As the continuous growth of global population and economic scale, the environment problems due to energy use are recognized unceasingly. Especially the global warming becomes a serious threat to human’s survival and development, and reducing carbon emissions has become a global target. The United Nations puts forward to cut 60 % of the carbon emissions by 2050.

China has paid much attention to the work about climate change, and has issued a series of laws and regulations. The 2009 China’s Sustainable Development Strategy Report by Chinese Academy of Sciences in March 2009 proposes that China’s energy consumption of per unit GDP will reduce 40–60 % in 2020 than in 2005, and CO₂ emissions of per unit GDP will reduce 50 % or so (with an average annual 3.33 % reduction) [1]. China’s task of developing low-carbon economy is very difficult.

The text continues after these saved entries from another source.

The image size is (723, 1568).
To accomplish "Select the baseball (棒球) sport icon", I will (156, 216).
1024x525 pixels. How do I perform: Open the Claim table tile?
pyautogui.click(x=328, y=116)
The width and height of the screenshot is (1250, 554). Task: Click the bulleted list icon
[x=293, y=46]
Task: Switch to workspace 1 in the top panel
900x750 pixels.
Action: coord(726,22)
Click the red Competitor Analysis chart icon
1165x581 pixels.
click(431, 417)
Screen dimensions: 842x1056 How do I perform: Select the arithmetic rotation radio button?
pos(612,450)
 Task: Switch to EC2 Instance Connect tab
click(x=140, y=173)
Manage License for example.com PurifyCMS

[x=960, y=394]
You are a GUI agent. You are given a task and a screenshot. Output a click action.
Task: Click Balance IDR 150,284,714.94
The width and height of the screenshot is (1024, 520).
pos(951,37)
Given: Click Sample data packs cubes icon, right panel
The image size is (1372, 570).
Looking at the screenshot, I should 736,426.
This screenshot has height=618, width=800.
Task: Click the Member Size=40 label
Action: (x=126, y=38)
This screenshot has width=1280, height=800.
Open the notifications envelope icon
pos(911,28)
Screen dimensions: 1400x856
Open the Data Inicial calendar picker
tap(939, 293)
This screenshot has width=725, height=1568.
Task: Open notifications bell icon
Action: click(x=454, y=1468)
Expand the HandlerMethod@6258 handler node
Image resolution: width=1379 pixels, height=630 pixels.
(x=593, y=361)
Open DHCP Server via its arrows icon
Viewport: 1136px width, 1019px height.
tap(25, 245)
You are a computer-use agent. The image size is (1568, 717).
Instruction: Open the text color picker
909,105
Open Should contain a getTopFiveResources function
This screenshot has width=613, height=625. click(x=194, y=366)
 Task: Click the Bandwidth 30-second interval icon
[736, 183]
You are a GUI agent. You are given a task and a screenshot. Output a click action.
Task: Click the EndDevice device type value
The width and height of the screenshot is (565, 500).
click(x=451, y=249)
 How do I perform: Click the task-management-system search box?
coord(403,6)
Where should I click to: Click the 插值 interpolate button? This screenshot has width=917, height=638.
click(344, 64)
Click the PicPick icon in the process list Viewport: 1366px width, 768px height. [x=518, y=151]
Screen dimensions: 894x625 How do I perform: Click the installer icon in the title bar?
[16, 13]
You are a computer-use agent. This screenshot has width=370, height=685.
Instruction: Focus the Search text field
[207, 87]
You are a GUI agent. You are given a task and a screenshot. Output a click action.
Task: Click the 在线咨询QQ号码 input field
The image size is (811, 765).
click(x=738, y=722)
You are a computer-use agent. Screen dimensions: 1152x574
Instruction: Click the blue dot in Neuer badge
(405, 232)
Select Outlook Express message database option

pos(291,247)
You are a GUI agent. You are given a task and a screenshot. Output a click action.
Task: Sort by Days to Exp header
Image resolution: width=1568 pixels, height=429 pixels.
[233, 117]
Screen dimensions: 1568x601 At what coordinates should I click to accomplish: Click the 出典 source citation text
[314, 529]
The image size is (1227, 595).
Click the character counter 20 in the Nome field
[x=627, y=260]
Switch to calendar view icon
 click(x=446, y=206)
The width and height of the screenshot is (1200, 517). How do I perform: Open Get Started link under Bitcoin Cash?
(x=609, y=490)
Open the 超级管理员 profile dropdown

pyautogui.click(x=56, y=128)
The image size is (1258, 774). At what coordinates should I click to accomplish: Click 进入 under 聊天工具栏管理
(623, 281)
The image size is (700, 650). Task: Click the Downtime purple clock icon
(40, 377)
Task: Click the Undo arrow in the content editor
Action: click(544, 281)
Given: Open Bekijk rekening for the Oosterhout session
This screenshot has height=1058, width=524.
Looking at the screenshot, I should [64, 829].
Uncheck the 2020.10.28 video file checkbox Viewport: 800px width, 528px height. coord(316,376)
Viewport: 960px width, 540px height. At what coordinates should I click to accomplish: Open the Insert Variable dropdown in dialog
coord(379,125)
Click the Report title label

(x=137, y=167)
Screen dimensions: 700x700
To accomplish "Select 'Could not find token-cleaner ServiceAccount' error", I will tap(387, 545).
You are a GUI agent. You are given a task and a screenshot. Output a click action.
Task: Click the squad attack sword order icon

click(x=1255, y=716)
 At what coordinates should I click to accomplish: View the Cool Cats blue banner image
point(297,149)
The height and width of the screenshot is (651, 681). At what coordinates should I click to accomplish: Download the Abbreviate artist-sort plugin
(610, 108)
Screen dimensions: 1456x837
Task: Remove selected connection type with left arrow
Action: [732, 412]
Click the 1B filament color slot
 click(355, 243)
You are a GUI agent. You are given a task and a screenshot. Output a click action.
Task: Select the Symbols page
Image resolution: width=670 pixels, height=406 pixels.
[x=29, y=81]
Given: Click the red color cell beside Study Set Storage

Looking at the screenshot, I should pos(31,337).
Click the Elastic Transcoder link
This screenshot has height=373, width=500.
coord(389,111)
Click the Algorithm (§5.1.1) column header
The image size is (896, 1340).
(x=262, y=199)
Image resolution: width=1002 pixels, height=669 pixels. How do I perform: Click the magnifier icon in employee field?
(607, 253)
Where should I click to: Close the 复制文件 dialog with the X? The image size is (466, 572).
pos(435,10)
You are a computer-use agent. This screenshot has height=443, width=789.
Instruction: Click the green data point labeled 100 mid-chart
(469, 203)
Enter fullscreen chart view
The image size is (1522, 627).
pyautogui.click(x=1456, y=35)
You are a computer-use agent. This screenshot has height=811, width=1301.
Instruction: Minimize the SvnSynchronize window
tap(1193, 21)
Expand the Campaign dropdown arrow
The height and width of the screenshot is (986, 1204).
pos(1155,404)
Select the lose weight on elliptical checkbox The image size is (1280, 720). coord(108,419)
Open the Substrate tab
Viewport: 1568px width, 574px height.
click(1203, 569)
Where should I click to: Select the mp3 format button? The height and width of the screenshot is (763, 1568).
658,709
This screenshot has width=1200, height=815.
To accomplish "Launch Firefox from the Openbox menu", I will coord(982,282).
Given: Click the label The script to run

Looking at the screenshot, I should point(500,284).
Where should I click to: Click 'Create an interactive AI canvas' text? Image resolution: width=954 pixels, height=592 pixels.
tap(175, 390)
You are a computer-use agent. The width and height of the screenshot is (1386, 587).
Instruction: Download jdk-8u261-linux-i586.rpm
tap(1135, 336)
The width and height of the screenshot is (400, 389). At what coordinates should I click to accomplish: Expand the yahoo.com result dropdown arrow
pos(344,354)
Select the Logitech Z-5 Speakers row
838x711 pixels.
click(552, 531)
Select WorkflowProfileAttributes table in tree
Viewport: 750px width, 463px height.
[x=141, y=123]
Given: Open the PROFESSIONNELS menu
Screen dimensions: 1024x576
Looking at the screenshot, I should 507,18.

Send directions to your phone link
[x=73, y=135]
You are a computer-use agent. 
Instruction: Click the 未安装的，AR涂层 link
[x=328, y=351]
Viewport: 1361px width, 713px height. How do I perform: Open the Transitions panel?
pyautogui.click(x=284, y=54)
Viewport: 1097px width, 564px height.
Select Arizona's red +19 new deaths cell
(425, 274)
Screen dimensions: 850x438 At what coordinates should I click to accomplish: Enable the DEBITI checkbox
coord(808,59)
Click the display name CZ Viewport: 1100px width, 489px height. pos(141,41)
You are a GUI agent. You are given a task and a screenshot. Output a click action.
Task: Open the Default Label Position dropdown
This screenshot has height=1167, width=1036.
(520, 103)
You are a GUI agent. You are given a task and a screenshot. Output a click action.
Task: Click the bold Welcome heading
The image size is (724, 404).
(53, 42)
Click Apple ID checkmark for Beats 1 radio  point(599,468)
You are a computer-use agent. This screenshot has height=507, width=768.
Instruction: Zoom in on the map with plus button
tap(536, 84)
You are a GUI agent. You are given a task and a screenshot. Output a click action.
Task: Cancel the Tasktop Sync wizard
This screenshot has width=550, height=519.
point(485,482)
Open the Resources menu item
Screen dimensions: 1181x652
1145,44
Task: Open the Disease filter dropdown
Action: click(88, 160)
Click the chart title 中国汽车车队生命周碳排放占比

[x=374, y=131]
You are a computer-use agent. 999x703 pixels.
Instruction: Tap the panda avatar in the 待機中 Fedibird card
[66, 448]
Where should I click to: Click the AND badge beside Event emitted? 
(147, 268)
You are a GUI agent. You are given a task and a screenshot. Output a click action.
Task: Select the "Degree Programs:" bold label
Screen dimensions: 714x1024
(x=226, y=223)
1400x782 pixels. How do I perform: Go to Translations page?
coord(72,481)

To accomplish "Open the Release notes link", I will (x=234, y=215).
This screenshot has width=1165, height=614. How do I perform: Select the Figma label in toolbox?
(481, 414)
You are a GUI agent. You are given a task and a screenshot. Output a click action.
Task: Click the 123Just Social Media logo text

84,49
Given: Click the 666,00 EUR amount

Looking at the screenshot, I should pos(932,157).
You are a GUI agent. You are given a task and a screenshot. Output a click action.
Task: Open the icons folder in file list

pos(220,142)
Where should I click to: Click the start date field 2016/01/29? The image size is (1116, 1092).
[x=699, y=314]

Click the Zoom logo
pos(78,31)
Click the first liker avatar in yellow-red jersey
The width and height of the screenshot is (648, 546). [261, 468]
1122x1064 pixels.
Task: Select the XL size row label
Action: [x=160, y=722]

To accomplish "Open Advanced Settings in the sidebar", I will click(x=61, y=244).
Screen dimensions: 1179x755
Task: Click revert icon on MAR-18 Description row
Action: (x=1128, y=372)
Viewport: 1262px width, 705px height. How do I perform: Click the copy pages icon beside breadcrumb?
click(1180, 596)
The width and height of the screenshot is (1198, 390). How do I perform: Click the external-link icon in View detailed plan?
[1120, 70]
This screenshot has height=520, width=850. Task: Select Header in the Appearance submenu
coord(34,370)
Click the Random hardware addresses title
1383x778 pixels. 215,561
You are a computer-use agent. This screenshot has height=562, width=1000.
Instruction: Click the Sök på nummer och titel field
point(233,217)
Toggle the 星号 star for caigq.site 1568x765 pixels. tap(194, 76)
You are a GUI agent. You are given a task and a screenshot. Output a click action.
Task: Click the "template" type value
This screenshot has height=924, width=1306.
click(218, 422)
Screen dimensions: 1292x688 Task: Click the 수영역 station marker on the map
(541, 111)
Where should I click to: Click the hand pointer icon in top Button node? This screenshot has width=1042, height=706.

The construction industry is one of the main industries which consumes resources and energy, and is also an important cause of the greenhouse effect. At present the building energy consumption accounts for one third of the total energy consumption of the whole society in China, and it is already become the three major energy consumptions together with industrial energy consumption and traffic energy consumption. China’s level of building energy conservation is far behind the developed countries, and 99 % of the existing nearly 43 billion m² building is belong to high energy consumption building. Now more than 95 % of the new building is still belong to high energy consumption building. If strong measures were not taken, China’s building energy consumption will be three times higher in 2020 than now. Research shows that the potential of greenhouse gas emission reduction is huge and the cost is lower in the construction industry. Developing low-carbon building and promoting low-carbon development of real estate industry have positive role to reduce carbon emissions and reduce global warming, and it becomes an important aspect of developing low-carbon economy in China.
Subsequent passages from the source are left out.